(Work required):
From the line containing "This screenshot has width=1366, height=768." through the final line of the records, reproduce every line exactly.

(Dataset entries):
Content starts

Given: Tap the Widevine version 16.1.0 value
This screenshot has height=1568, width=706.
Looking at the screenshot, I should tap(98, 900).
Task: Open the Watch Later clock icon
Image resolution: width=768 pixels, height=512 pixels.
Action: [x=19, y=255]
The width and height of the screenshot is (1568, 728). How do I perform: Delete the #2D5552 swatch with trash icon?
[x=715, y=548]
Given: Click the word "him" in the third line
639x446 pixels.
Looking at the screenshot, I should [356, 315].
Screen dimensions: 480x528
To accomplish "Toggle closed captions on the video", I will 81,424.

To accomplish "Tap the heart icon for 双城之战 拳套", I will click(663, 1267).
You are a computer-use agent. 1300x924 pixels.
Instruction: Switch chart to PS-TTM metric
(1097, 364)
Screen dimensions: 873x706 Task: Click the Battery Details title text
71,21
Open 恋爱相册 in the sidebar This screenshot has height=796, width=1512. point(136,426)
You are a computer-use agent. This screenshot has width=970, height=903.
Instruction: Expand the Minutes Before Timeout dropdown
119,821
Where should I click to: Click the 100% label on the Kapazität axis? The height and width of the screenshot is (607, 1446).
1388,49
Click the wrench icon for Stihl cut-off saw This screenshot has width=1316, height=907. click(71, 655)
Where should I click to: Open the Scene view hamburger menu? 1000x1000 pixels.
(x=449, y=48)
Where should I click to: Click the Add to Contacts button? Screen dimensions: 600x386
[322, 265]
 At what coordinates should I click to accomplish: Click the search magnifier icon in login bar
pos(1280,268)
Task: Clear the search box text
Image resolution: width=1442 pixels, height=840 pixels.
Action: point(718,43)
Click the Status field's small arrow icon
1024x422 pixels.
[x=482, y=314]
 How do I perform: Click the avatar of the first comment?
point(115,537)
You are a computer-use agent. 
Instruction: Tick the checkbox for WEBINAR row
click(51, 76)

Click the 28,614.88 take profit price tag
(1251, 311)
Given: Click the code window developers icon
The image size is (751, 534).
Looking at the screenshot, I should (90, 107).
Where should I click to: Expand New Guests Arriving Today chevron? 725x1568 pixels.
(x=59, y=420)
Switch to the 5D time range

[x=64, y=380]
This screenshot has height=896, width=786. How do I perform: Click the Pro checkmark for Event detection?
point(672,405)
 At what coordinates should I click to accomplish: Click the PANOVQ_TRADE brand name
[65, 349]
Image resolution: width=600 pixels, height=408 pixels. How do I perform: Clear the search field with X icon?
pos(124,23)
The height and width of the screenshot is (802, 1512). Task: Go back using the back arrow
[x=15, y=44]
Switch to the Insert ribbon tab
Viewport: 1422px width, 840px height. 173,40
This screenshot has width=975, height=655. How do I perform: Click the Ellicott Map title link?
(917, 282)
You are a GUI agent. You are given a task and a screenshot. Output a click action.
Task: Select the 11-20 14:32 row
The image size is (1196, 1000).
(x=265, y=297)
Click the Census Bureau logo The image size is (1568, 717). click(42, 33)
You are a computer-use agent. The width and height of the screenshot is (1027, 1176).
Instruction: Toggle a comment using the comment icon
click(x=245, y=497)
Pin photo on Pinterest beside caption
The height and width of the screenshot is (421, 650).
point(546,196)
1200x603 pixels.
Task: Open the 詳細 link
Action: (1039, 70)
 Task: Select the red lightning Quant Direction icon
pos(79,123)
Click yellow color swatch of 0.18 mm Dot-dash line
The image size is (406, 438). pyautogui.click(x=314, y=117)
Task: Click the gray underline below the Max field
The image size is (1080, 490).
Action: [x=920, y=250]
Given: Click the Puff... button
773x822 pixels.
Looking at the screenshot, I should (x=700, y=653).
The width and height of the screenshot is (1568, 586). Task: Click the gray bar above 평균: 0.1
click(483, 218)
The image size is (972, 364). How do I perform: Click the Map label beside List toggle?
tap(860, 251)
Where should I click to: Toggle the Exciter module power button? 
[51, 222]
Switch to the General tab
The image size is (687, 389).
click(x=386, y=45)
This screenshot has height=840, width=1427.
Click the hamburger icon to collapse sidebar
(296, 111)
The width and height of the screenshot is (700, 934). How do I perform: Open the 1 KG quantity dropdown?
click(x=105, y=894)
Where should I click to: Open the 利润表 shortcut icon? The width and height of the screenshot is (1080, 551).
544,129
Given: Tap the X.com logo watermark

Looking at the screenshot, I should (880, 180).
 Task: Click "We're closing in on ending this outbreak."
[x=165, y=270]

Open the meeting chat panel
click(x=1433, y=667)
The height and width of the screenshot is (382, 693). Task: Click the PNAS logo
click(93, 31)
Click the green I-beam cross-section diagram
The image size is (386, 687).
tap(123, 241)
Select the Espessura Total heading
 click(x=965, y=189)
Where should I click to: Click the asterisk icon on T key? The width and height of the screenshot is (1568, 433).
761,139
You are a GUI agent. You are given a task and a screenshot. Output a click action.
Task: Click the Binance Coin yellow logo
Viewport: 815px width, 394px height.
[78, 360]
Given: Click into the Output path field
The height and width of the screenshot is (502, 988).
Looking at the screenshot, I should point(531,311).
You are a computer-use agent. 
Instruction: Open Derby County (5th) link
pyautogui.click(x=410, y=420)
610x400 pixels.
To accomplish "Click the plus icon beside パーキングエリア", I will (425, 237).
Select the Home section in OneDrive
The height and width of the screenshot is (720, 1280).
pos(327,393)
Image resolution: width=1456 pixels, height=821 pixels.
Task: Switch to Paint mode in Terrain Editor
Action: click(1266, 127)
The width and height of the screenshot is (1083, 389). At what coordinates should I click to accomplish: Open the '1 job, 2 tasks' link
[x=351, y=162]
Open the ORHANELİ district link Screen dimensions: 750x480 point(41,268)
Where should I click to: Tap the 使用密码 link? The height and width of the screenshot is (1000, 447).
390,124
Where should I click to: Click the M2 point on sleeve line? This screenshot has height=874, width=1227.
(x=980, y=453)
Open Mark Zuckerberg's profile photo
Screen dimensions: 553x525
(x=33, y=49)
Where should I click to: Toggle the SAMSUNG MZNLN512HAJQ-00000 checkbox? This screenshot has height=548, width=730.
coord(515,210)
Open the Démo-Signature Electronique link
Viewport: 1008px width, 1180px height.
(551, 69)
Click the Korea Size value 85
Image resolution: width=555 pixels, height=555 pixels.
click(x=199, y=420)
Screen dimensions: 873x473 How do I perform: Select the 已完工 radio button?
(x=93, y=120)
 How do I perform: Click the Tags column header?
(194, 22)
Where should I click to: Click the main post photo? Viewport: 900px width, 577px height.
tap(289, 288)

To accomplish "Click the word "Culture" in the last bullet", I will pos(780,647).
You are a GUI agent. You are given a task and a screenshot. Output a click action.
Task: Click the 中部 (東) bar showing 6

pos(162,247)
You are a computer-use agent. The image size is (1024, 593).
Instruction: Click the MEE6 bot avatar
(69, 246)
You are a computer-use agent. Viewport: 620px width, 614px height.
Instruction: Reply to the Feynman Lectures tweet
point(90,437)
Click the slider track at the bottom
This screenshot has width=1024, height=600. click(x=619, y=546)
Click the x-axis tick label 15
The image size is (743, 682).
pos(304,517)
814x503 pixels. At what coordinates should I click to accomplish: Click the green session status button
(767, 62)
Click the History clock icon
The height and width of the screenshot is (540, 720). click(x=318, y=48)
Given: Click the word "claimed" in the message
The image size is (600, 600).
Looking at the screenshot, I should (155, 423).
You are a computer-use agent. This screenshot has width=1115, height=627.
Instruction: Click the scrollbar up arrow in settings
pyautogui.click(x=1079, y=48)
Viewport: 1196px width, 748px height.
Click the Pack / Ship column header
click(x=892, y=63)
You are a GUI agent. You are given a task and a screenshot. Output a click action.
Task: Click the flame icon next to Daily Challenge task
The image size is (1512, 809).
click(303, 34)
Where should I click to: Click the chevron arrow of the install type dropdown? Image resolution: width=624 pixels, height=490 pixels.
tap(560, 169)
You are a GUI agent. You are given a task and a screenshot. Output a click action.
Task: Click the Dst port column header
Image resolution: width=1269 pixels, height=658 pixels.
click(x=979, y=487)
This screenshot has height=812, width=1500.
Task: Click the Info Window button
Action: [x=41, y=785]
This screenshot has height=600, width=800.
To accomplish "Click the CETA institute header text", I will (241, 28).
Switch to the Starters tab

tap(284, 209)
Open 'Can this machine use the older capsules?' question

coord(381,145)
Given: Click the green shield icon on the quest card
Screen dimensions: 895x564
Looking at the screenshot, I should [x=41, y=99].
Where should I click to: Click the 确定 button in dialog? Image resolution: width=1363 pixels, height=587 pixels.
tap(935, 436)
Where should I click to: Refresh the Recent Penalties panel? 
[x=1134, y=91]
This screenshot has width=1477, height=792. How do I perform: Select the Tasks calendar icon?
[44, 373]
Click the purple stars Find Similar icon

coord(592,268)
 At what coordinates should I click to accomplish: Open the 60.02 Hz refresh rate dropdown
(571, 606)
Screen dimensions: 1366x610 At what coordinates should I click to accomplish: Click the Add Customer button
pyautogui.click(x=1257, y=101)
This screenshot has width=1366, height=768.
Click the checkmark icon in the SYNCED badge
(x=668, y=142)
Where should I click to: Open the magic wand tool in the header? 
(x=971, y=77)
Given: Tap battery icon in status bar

Content ends

(Output of the exercise):
This screenshot has width=1366, height=768.
Click the checkmark icon in the SYNCED badge
(x=668, y=142)
Where should I click to: Open the magic wand tool in the header? 
(x=971, y=77)
Given: Tap battery icon in status bar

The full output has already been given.